----- Quoted text -----

During the past year the Company has focused on writing adjustable rate loans
to match short-term liabilities in anticipation of the future interest rate
increases. The Company's loan demand for the first quarter 2003 has been slow
due to the present economy and winter season. There continues to be high
demand for loan refinancing of commercial and real estate loans.

Allowance for Loan Losses

The loan portfolio is the primary asset subject to credit risk. Credit risk is
controlled by detailed underwriting procedures, comprehensive loan
administration, and periodic review of borrowers' outstanding loans and
commitments.

The allowance for loan losses represents management's estimate of an amount
adequate to provide for potential losses in the loan portfolio. Adequacy of
the allowance for loan losses is based on management's ongoing review and
grading of the loan portfolio, past loan loss experience, trends in past due
and nonperforming loans, and current economic conditions. The Company's
internal risk analysis staff continuously reviews loan quality.

----- Excerpted data -----

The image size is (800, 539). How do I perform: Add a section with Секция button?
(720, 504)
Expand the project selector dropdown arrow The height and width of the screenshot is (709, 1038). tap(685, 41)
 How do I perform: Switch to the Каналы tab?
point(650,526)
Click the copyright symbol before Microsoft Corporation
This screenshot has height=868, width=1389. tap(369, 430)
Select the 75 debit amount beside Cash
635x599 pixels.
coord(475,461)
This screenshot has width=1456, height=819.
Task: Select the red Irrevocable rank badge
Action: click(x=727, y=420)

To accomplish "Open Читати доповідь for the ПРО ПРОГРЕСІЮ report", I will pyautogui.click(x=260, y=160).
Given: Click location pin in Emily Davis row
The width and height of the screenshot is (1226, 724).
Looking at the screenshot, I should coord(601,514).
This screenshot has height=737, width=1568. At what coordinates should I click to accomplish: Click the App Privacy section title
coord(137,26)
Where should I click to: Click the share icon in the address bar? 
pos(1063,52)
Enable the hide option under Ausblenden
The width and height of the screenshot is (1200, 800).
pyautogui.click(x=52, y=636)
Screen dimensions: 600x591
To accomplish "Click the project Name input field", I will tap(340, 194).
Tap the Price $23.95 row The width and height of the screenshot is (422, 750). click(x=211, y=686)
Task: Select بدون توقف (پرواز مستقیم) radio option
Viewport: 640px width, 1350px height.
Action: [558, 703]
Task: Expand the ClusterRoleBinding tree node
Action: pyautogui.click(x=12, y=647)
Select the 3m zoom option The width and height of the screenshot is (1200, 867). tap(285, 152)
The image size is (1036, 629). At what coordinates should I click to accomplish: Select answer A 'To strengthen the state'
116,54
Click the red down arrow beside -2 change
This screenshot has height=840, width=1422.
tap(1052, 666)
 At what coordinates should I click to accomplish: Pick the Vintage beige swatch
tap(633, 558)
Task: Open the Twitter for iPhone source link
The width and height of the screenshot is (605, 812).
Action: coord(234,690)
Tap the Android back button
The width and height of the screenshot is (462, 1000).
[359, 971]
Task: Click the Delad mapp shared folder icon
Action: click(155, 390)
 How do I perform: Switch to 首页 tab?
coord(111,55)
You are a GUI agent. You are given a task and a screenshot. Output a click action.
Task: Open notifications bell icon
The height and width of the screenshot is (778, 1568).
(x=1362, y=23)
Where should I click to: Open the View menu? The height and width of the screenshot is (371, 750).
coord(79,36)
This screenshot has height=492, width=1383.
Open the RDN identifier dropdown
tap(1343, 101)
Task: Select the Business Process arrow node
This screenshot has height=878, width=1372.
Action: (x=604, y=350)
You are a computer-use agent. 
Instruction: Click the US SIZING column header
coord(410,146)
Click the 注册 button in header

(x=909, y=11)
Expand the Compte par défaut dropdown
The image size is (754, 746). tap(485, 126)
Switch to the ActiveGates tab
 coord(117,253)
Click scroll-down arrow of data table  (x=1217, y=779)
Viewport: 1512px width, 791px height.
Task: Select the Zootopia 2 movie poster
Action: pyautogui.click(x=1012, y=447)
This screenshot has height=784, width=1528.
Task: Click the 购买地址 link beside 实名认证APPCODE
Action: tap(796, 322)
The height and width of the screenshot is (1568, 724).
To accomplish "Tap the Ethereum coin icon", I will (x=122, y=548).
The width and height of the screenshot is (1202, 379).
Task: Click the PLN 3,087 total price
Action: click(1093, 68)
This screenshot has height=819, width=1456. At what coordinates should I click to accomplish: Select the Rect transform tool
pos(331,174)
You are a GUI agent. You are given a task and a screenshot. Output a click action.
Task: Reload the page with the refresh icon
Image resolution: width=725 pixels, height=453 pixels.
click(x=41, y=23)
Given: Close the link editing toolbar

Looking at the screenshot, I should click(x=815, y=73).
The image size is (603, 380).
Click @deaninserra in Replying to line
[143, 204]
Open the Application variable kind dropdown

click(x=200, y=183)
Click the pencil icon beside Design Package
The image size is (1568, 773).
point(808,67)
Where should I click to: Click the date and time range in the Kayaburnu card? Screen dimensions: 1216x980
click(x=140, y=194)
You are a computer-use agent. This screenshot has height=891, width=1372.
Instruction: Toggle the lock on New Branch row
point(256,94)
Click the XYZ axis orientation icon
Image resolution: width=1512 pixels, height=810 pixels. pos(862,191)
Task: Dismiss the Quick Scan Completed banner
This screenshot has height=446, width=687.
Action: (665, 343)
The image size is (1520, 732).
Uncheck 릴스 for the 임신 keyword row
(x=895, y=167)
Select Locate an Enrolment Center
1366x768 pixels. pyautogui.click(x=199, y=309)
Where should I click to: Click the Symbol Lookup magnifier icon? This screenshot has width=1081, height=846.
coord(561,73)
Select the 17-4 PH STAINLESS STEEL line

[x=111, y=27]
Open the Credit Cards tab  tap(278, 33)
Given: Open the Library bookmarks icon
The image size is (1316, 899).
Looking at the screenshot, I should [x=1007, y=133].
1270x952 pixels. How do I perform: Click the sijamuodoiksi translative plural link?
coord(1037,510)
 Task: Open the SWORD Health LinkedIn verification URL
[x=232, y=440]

-----

> _What is expected_: Say yes or no to whether each statement agrees with the text on the Company's loans, and quote the words from it that settle each one: 1. Loan demand in the first quarter of 2003 has been strong. 2. The loan portfolio is the main asset exposed to credit risk. 3. An outside firm reviews loan quality once a year.

> _Answer_:
1. No: "The Company's loan demand for the first quarter 2003 has been slow due to the present economy and winter season."
2. Yes: "The loan portfolio is the primary asset subject to credit risk."
3. No: "The Company's internal risk analysis staff continuously reviews loan quality."